14. Take a break. (Put this step after any other step in the series, but especially after anything difficult. Your thinking needs to be sharp in order to learn correctly and efficiently.)
15. Singing the piece: step 3. Identify the parts of the piece that are easy to sing. Check to see whether these sections have any variations (little changes in rhythm noted under 13, for example), and sing through these phrases, experimenting a bit with tempo, but still not up to full speed.
16. Singing the piece: step 4: Do some technical work on the trickier sections you identified under 13. Always go slowly, in particular with your rhythms. Do rhythms first without the text, if possible if you know them, using the Kodaly rhythm syllables (http://www.kodaly.org.au/resources.php), gradually adding the words and melody. Work on each technical challenge separately and treat it as a special unit. It is best to do only one or two at a time before taking a break or doing something else.

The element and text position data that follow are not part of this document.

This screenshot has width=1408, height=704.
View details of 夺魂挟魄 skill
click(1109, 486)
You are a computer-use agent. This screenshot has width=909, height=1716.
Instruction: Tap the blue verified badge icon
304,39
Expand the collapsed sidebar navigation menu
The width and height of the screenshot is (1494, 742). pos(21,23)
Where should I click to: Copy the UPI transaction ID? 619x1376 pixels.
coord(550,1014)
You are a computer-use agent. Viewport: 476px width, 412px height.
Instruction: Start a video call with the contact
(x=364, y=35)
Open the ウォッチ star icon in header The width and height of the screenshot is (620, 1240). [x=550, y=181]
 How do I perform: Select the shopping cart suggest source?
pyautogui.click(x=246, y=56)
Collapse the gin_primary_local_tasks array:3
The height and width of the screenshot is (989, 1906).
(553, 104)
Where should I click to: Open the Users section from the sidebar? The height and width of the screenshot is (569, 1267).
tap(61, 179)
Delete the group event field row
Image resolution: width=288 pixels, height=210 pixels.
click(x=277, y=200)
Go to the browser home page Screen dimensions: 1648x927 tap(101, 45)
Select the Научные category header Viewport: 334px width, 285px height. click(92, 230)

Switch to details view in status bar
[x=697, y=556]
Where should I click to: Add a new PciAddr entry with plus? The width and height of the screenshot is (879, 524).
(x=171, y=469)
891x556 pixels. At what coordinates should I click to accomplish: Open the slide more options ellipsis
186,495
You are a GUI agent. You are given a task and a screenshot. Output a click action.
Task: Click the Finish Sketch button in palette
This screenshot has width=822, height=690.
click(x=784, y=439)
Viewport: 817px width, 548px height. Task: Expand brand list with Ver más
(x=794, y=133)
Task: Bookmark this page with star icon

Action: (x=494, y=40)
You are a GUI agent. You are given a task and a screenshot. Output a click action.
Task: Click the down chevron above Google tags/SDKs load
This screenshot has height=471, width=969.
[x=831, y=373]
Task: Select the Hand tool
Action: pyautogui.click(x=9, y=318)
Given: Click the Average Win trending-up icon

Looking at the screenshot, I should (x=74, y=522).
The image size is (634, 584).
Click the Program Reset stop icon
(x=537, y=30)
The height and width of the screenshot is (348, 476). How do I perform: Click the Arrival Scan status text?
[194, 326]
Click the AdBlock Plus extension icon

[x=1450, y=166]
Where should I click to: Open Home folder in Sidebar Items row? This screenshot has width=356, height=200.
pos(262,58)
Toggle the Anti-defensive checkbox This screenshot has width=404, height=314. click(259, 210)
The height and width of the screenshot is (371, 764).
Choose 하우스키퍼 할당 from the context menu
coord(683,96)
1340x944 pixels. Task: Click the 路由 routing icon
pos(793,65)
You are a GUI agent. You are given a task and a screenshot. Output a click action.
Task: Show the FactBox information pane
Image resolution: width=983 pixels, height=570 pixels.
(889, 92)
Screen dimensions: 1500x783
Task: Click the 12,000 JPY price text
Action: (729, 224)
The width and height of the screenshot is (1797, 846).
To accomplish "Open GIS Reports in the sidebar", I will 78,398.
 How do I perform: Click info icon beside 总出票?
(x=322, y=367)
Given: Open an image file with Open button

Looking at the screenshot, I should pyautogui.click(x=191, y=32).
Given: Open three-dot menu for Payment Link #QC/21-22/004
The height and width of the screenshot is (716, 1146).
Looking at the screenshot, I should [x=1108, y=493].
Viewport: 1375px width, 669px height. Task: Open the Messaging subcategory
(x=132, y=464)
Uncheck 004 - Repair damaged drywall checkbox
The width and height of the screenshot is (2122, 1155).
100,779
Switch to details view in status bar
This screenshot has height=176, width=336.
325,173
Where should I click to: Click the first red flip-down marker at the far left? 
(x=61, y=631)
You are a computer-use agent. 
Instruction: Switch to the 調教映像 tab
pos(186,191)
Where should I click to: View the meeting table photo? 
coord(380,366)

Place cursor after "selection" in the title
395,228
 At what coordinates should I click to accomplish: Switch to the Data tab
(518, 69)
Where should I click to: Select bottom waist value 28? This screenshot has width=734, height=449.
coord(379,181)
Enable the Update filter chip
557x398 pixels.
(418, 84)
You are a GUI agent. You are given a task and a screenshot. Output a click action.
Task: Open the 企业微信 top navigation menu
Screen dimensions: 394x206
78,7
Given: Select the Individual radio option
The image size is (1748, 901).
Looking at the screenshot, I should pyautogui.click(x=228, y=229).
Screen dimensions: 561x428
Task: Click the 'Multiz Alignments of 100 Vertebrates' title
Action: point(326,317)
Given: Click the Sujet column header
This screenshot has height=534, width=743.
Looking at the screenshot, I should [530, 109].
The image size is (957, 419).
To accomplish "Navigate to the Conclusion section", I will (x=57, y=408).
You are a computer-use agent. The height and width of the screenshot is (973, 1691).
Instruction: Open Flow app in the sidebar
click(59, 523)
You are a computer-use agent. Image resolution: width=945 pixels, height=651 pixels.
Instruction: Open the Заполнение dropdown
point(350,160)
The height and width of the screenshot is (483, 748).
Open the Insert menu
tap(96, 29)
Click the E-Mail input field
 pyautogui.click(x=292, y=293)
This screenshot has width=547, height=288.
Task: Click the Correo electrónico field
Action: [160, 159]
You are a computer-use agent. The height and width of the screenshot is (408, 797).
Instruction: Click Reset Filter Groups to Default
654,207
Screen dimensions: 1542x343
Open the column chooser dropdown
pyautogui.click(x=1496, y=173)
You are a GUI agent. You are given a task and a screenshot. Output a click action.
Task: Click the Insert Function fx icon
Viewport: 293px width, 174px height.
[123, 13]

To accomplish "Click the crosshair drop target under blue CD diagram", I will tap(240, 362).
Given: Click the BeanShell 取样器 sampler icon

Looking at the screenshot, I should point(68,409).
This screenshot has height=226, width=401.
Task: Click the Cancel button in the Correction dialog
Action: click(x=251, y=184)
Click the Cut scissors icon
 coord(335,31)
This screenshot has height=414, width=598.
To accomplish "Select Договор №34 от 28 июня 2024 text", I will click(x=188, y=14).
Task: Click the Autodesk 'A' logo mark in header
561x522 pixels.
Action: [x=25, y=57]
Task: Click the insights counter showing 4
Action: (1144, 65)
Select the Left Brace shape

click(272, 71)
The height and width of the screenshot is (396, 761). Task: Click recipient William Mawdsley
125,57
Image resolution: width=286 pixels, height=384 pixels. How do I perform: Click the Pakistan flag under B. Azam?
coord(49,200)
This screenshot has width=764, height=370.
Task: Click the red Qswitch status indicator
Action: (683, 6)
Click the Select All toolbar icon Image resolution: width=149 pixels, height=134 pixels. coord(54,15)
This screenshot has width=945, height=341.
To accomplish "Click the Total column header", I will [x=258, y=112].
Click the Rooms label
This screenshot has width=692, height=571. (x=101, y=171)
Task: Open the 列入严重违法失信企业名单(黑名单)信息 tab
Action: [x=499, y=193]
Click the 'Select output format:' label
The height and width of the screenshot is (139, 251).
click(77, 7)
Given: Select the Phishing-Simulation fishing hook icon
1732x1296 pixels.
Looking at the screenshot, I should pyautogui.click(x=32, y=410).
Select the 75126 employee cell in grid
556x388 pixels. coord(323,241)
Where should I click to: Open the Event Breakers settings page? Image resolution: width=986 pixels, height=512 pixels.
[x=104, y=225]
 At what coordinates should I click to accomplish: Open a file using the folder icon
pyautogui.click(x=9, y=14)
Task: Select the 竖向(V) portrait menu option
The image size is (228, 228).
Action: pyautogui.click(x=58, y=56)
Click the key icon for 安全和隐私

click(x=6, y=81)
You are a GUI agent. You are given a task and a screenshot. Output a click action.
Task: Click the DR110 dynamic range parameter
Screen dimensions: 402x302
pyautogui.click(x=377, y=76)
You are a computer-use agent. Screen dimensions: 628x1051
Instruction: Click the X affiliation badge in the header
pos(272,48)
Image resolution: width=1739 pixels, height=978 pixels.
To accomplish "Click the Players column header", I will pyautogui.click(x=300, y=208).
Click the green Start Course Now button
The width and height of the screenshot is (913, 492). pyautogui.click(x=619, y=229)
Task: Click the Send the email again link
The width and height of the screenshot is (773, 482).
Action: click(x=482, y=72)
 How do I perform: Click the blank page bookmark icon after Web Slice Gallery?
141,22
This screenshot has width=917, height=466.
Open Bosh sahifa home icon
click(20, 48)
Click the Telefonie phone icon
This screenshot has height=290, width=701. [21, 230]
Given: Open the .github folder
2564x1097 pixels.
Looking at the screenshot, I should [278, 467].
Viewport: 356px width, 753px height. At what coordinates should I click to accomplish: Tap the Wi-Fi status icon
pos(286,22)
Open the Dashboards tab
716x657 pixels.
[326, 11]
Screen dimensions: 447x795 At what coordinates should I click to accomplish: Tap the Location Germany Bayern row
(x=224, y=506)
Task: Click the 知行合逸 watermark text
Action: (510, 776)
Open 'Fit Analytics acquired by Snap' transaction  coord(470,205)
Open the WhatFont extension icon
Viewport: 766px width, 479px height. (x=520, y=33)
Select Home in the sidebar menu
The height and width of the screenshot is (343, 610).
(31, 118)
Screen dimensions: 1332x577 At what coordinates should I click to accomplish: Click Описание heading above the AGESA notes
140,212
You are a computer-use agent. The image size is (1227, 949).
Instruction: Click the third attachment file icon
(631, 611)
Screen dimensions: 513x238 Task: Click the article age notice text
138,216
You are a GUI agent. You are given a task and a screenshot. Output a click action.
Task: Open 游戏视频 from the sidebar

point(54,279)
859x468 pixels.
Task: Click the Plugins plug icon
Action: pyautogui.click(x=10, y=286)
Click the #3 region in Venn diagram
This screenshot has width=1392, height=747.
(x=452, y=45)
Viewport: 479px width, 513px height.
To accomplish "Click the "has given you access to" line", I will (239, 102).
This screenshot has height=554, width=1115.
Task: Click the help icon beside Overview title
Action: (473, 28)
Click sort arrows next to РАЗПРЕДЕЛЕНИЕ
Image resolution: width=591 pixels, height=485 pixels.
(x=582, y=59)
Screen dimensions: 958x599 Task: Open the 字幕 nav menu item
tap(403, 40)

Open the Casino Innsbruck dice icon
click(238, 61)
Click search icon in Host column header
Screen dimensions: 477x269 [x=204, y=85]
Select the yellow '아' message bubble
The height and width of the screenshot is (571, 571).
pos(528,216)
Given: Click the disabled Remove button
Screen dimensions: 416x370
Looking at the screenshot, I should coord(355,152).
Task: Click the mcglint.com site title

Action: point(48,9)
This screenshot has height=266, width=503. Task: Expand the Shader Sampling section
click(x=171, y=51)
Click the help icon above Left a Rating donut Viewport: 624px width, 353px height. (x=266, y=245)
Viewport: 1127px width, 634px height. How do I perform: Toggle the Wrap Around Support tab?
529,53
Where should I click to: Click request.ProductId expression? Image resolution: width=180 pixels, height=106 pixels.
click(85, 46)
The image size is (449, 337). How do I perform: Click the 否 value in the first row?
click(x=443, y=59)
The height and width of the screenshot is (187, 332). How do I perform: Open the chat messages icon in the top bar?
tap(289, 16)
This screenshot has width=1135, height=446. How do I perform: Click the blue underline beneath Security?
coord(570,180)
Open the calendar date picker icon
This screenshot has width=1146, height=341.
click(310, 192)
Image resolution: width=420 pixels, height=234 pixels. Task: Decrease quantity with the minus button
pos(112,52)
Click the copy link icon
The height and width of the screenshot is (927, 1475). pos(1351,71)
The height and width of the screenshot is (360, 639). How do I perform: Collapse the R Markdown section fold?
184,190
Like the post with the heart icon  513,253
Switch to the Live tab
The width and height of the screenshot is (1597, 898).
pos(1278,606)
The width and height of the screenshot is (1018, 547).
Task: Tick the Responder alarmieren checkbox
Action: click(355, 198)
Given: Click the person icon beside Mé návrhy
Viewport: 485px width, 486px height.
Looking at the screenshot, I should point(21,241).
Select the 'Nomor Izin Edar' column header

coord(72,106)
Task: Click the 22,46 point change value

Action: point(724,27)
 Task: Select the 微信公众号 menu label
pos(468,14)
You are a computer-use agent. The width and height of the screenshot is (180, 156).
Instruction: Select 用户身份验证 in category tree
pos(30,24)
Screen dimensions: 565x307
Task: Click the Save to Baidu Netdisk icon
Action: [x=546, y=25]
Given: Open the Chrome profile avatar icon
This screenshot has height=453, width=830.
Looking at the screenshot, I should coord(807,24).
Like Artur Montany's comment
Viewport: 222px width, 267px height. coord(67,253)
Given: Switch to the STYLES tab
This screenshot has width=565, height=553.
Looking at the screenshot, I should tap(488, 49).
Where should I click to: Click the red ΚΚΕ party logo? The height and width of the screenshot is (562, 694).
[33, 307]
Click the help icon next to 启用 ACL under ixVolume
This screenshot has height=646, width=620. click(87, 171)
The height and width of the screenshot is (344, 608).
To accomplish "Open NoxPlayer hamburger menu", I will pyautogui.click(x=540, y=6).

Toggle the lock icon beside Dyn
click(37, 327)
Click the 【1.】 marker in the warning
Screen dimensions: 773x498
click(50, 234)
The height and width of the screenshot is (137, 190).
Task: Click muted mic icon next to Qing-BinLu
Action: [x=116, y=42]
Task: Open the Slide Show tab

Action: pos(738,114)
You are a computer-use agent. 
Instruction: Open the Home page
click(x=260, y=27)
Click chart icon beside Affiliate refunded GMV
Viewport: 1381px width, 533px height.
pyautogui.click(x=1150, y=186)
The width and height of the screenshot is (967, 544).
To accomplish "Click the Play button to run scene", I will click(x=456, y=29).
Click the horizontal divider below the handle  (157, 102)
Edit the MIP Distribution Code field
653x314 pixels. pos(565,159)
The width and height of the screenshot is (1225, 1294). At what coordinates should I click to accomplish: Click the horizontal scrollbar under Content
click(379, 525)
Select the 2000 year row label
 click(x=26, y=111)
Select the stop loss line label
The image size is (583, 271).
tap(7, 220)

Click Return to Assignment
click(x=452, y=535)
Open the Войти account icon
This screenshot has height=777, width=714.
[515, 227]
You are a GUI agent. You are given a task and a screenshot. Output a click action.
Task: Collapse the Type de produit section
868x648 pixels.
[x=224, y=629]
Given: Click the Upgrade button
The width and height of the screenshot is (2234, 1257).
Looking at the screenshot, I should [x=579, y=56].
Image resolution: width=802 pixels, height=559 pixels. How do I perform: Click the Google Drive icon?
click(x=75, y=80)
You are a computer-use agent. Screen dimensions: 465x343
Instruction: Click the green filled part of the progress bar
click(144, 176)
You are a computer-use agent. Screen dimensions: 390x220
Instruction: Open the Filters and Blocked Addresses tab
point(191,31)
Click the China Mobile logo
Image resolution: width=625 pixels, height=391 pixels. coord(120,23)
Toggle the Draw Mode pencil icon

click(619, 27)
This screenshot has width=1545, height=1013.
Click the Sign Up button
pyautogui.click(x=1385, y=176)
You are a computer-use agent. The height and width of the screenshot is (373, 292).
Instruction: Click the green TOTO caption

(Note: Research suggests that 7-15 minutes is the ideal time for concentrated work on technical problems, and that this is as important to stop this type of work and change to something less technical as it is to start it in the first place!)
17. Singing the piece: step 5. High notes. Strongly resist the temptation to work on difficult sections featuring high notes by singing them over and over again to get them right! This is very bad for your voice and will do nothing to help you sing the note correctly. (Work with your teacher to learn how to approach high notes in a way that is good for you.) Successful high notes are about approach, and this always requires the relaxation of the vocal mechanism and fluid breathing, neither of which is present when you bang away at notes to ‘get them right’. If you can’t hit a note or part of the phrase easily, put it down the octave until you know the piece better. Your voice (and your audience!) will thank you!
18. Consolidation 1. Once you are feeling more confident with the parts of the piece from a vocal perspective, put the words in, again working phrase by phrase and keeping an eye on your map. I always work backwards for the same reason outlined above. Take great care to sound all the vowels and consonants – if you can’t clearly enunciate all the words, your jaw and/or tongue are tense and must be relaxed. (This can be as much about your attitude or emotional state as it is about your vocal position – yet another good reason to take regular breaks.) Consonants should come before the beat, with the vowel on the beat. Be clear about the difference between voiced and unvoiced consonants and be sure to spend enough time on all consonants so they can be clearly heard.
19. Consolidation 2. As you start to put the phrases together, always count in the full rests in any bar. Also, be sure to know exactly how long the accompaniment is in number of beats and learn this (wait it out, silently counting) as part of your phrasing.
20. Consolidation 3. Sing with someone else! Nothing can replace the experience of running your piece with other musicians, so do plan to run your piece with a good coach and/or pianist/harpsichord player so you get the feel of the wider sweep of the piece.
These are some of the things I do in my work to learn new pieces. Of course every singer will also want to add their own steps to create a unique method that works well for them. I hope these notes are helpful, and that they will save you some time as you learn your music, and make the process more efficient and enjoyable.